Tasks to perform:
1. From the list of ways to fight campus sexual assault, return the portion starting at "3. Volunteer. No" and ending at "experienced sexual assault.".
2. In the list of ways to fight campus sexual assault, what does the abbreviation RAINN stand for?
3. Condense the paragraph of the list of ways to fight campus sexual assault that begins "2. Know Your IX." into a short bulleted list that keeps its main facts.

Passage to read:
1. Watch The Hunting Ground. From the people who brought us the Invisible War, the Hunting Ground is a documentary about sexual assault on college campuses and the fight for justice for victims. I’m sure most people are disgusted to hear these stories of colleges and universities mishandling cases of sexual assault, but to hear the stories from the actual victims and survivors is harrowing and important. If the film isn’t playing in a theater near you, you can watch the filmmakers, Kirby Dick and Amy Ziering, talk about the film on the Daily Show.
2. Know Your IX. Know Your IX is a national, grassroots campaign to educate students on their rights under Title IX and end sexual assault on college campuses. To quote the website, “Title IX is a landmark federal civil right that prohibits sex discrimination in education.” Title IX applies to people of all genders, and requires that a school “be proactive in ensuring that your school is free of sex based discrimination.” Educate yourself and others on your rights, and if you are a college student and want to get involved you can join the Campus Action Network.
3. Volunteer. No matter where you are, you can volunteer. RAINN (Rape, Abuse and Incest National Network) has a great website that can link you to your local rape crisis center. These organizations rely heavily on volunteers, and you can really make a difference. There are a lot of ways you can volunteer, from answering the hotline to doing prevention work or community outreach. Volunteering is a great way to give back and connect with your community while supporting those who have experienced sexual assault.

Stored dataset items
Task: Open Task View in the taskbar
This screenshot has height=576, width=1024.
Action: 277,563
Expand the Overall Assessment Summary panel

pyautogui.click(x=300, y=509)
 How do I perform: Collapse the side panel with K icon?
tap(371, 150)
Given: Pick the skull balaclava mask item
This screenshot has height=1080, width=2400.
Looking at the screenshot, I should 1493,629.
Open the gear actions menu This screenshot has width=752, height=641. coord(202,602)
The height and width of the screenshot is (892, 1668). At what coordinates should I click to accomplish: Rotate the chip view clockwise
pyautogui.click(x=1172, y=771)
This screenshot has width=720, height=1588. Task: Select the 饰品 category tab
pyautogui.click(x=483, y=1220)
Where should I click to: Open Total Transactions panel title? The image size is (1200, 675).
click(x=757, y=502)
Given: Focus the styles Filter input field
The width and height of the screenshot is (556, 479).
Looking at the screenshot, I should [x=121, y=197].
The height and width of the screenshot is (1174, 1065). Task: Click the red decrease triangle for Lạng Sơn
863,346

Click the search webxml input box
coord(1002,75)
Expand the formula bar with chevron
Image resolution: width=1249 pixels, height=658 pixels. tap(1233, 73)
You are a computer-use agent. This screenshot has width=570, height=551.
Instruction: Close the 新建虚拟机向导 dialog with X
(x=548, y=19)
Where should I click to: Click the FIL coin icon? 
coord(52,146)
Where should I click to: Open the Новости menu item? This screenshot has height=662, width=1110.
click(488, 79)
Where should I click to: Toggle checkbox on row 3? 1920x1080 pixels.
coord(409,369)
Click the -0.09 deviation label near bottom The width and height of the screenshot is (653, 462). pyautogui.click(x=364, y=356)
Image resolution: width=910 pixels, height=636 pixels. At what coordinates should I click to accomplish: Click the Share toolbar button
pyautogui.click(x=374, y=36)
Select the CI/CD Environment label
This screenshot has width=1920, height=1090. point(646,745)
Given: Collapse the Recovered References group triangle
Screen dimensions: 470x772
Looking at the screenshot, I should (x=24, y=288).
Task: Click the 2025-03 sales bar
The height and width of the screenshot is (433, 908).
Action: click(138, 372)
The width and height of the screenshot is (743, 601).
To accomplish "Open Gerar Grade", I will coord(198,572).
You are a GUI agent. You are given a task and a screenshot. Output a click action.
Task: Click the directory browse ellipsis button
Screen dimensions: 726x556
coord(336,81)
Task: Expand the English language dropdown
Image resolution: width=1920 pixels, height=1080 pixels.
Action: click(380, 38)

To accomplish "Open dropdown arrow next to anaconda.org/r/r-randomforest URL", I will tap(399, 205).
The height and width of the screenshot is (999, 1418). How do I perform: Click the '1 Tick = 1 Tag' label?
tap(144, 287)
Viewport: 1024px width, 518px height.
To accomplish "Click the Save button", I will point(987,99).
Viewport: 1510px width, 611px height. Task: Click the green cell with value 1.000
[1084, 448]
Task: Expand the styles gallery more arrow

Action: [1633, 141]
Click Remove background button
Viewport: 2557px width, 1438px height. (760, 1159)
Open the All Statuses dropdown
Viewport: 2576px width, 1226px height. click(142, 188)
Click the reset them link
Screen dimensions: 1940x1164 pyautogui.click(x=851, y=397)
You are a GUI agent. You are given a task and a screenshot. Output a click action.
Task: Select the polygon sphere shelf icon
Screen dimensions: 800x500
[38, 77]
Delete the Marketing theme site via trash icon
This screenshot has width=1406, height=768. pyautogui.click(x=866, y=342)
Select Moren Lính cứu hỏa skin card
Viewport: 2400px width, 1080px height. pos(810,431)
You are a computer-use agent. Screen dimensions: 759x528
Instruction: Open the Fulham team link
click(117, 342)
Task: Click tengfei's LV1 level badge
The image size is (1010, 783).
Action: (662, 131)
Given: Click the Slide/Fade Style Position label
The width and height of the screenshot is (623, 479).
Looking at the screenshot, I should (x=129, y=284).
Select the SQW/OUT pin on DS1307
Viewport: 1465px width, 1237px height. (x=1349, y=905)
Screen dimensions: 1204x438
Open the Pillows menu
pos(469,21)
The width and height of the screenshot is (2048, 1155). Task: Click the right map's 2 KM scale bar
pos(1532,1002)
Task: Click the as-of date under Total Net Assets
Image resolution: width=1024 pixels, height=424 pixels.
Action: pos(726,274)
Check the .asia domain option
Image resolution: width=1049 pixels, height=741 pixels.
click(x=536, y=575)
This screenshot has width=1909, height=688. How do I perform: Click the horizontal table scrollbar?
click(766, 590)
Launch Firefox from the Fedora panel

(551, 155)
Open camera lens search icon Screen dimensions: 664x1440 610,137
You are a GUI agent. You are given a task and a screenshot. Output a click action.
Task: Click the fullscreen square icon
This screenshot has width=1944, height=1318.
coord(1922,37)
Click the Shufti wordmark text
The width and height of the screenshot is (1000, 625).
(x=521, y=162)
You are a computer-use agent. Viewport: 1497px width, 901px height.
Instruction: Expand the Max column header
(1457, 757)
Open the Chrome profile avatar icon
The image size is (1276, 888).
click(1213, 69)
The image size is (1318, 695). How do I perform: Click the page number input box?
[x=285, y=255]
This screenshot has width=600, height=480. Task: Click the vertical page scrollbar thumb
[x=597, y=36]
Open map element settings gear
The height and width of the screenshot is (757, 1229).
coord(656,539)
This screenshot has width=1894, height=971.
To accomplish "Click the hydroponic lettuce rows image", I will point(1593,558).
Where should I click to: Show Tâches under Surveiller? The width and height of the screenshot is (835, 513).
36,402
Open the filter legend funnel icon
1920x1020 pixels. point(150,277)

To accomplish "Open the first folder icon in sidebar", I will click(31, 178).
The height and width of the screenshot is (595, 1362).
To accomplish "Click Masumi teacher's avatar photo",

Full solutions:
1.
3. Volunteer. No matter where you are, you can volunteer. RAINN (Rape, Abuse and Incest National Network) has a great website that can link you to your local rape crisis center. These organizations rely heavily on volunteers, and you can really make a difference. There are a lot of ways you can volunteer, from answering the hotline to doing prevention work or community outreach. Volunteering is a great way to give back and connect with your community while supporting those who have experienced sexual assault.

2. Rape, Abuse and Incest National Network.

3.
- Know Your IX is a national, grassroots campaign that educates students on their Title IX rights and works to end sexual assault on college campuses.
- Title IX is a landmark federal civil right that prohibits sex discrimination in education.
- It applies to people of all genders and requires schools to be proactive in keeping themselves free of sex-based discrimination.
- Readers can educate themselves and others on their rights, and college students who want to get involved can join the Campus Action Network.